Vroeg soms

De Volkskrant, 24 november 2010

Dinsdag 23 november 2010, onderweg naar de bibliotheek van Coevorden in Drenthe. Omdat de avondspits om Utrecht alom half elf ’s ochtends begint, ben ik vroeg van huis gegaan.

Ik zit in een wegrestaurant bij Nunspeet. Het is ook nostalgie dat ik hier ben: een paar jaar geleden was deze Routiers een van mijn vaste afspreekplekken met Bart Chabot en Martin Bril. Dan lunchten we hier, waarna onze theaterkaravaan verder trok naar elders. Vanmiddag lunch ik er in mijn eentje. Het is niet anders.

‘We zitten gevangen in de waarheid’, schrijft Martin Amis in zijn nieuwe roman De zwangere weduwe, over de onverbiddelijke tijd en de verworvenheden en nasleep van de seksuele revolutie.

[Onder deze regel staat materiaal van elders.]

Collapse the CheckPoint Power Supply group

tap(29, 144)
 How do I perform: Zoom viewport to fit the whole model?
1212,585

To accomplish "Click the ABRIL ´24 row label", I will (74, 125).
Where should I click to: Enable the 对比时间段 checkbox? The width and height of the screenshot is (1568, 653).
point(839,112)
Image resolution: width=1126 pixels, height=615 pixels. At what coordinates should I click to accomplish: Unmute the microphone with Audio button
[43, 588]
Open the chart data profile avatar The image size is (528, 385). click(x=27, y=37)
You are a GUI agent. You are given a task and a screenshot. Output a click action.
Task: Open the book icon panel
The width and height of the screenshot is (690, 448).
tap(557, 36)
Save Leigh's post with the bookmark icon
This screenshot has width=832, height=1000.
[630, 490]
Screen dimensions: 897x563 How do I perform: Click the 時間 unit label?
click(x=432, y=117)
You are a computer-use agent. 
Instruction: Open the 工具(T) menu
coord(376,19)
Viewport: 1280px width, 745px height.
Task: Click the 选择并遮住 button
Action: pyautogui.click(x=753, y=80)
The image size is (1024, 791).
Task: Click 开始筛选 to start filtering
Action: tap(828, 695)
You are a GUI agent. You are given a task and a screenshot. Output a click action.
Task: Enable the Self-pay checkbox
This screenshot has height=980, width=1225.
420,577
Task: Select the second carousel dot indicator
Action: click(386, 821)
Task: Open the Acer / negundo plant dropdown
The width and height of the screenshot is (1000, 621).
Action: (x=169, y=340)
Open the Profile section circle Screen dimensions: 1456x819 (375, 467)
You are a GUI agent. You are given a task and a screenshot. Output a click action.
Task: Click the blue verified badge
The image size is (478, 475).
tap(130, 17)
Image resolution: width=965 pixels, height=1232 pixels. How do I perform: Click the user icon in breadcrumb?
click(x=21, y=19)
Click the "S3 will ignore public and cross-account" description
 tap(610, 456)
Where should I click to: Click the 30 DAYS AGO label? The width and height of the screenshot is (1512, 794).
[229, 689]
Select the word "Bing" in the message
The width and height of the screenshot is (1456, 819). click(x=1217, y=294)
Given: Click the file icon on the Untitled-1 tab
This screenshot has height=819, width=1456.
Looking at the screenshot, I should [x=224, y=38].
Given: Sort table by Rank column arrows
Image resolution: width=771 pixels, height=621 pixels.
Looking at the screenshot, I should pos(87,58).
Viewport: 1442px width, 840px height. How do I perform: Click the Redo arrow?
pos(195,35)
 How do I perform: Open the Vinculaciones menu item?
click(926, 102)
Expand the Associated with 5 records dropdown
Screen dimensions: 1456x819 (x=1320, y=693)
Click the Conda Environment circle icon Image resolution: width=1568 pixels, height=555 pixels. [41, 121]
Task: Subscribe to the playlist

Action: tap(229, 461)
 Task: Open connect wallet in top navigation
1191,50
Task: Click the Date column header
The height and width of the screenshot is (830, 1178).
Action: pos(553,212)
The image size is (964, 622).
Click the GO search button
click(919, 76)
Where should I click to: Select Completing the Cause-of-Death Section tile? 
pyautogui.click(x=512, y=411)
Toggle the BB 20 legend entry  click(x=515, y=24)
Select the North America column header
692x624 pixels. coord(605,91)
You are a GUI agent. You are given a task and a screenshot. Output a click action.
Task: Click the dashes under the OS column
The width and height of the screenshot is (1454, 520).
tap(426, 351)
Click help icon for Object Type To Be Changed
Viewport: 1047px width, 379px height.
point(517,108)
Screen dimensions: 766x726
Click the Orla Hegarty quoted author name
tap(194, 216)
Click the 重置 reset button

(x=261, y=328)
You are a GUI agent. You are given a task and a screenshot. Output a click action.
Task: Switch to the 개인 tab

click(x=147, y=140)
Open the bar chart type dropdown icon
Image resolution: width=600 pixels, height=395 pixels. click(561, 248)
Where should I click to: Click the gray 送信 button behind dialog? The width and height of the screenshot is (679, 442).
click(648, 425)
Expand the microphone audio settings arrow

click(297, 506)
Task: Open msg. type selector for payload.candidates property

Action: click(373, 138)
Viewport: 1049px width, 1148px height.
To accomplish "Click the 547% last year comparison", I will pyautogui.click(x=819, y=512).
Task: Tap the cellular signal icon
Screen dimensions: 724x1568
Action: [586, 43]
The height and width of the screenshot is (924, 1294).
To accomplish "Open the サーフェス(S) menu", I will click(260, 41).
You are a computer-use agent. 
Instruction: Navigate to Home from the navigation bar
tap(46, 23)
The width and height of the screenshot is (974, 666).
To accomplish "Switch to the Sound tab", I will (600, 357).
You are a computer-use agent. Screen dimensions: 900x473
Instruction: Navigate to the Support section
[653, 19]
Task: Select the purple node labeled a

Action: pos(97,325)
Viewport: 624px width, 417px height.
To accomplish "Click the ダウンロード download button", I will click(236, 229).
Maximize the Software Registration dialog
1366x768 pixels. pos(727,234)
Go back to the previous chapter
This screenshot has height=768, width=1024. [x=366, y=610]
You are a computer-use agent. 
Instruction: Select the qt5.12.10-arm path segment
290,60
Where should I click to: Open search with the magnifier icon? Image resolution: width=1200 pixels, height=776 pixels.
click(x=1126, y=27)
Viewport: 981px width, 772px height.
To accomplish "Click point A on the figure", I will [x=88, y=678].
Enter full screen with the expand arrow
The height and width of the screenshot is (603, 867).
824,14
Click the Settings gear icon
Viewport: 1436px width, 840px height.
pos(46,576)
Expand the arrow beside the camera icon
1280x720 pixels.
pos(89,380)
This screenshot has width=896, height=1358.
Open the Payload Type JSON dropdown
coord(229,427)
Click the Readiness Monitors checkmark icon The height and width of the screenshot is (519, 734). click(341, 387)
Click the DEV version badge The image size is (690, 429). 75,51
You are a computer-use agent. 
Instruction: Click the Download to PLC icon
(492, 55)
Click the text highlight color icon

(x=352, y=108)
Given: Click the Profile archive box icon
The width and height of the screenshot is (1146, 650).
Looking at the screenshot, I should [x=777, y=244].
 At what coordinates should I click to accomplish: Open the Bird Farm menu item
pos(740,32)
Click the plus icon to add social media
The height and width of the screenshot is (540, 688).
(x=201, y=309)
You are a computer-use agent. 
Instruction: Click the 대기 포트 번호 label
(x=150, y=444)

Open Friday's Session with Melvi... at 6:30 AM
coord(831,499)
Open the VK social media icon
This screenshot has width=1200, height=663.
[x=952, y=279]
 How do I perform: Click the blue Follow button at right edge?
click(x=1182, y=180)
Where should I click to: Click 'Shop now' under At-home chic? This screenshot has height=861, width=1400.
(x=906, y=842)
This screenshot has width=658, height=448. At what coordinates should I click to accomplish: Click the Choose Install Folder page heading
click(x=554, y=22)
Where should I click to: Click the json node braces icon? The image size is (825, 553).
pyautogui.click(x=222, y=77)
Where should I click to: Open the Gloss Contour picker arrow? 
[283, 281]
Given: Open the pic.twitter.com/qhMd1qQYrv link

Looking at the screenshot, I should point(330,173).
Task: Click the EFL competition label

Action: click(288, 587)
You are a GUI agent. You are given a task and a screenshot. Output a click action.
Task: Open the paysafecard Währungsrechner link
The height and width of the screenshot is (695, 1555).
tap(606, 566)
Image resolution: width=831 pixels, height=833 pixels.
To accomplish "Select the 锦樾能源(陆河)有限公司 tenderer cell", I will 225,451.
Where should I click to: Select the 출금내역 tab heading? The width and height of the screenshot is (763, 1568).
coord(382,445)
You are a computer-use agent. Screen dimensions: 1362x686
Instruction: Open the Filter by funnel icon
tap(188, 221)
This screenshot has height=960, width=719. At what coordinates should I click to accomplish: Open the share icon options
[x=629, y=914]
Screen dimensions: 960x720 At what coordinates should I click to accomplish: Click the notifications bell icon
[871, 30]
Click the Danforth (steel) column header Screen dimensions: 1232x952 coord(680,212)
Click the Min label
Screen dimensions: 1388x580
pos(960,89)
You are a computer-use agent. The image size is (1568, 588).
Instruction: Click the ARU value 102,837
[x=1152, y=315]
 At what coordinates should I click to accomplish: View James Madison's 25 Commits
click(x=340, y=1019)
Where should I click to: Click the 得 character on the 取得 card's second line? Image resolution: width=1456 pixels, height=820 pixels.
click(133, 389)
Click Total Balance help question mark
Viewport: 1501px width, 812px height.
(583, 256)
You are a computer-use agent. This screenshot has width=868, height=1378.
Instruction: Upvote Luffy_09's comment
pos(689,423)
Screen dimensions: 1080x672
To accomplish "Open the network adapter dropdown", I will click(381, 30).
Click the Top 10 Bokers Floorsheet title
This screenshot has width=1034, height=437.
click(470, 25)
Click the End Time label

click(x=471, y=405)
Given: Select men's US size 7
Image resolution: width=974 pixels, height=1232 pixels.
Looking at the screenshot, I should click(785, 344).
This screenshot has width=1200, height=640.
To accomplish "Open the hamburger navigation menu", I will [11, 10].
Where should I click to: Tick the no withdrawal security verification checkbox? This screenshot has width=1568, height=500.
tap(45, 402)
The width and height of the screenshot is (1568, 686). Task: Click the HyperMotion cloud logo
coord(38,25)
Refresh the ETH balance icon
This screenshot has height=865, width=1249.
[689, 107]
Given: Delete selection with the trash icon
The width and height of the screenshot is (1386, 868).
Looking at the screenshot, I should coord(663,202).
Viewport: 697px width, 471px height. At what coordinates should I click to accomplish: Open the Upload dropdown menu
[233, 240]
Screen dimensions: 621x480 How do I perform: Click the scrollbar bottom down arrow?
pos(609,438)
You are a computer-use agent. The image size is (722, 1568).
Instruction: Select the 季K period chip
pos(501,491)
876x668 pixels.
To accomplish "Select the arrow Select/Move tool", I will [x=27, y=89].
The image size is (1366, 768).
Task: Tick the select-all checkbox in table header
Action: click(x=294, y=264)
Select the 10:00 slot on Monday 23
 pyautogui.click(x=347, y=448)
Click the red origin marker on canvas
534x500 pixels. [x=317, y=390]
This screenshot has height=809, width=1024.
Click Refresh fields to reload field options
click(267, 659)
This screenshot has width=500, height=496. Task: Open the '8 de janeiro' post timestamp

Omgeven door medelunchers probeer ik de overstap te maken van de koele wereld anno 23 november 2010 naar de hete zomer van 1970, een dorp in de Italiaanse provincie Campanië. Keith, hoofdpersoon van Amis’ boek, is een twintiger die duikt in de peilloze diepte die schuilgaat achter seks.

‘Ik dien erop te wijzen dat geslachtsverkeer twee unieke kenmerken heeft’, legt Amis uit. ‘Het is niet te beschrijven. En het bevolkt de wereld. Het hoeft ons dus niet te verbazen dat iedereen er vaak aan moet denken.’

Ik kijk naar mijn medelunchers. Happend van mijn ambachtelijke ‘Bourgondische kroket’ lukt het me niet om in de wereld van Amis te blijven, want daarvoor is de wereld in Nunspeet te luidruchtig aanwezig.

Ik staar naar de tafels om me heen. Een gezelschap bulderende mannen. Twee vrouwen diep in gesprek. Een man alleen achter een uitsmijter. Nog een man alleen achter een uitsmijter. Twee mannen achter twee uitsmijters. Een man en een vrouw zwijgend tegenover elkaar.

Op de tafel naast me ligt een vrouwenblad. ‘100 vrouwen over vreemdgaan’ schreeuwt de cover. In mijn perceptie was Libelle een blad voor breipatronen en interieurtips, maar blijkbaar heb ik er te lang niet in gekeken. Nu gaat de halve wereldliteratuur over ontrouw, dus waarom Libelle niet?

Vreemdgaan is een thema dat bij gesprekken in het café of tijdens etentjes onvermijdelijk opdoemt. Een op de acht mensen zou niet het kind zijn van de man die zij hun vader noemen, de helft van alle mensen zou het eens of meerdere keren hebben gedaan, vrouwen minstens net zo vaak als mannen.

Zelfs – of misschien wel juist vooral – Libelle-Iezeressen blijken in groten getale buiten te pot te piesen, als dat een uitdrukking is die ook voor vrouwen kan worden gebruikt.

Ik blader naar het artikel en begrijp dat zelden een oproep van de redactie zoveel reacties onder lezeressen heeft opgeleverd als de vraag naar verhalen over vreemdgaan.

Vrouwen die al jarenlang geheime relaties met getrouwde mannen hebben, een vrouw die zich regelmatig in een vergaderhok laat pakken door een collega (in precies drie minuten), een vrouw die dronken op een bruiloft over haar zwager heen ging, een vrouw die foto’s van de vriendin van haar echtgenoot op het internet zette met een wervelende erotische tekst en het o6-nummer van haar man, vrouwen die niet weg durven te gaan bij hun man vanwege de kinderen – en heel veel ander leed.

En zo brengt Libelle me terug naar De zwangere weduwe, waarin Martin Amis schrijft: ‘Vroeg of laat is elk mensenleven een tragedie, vroeg soms, laat altijd.’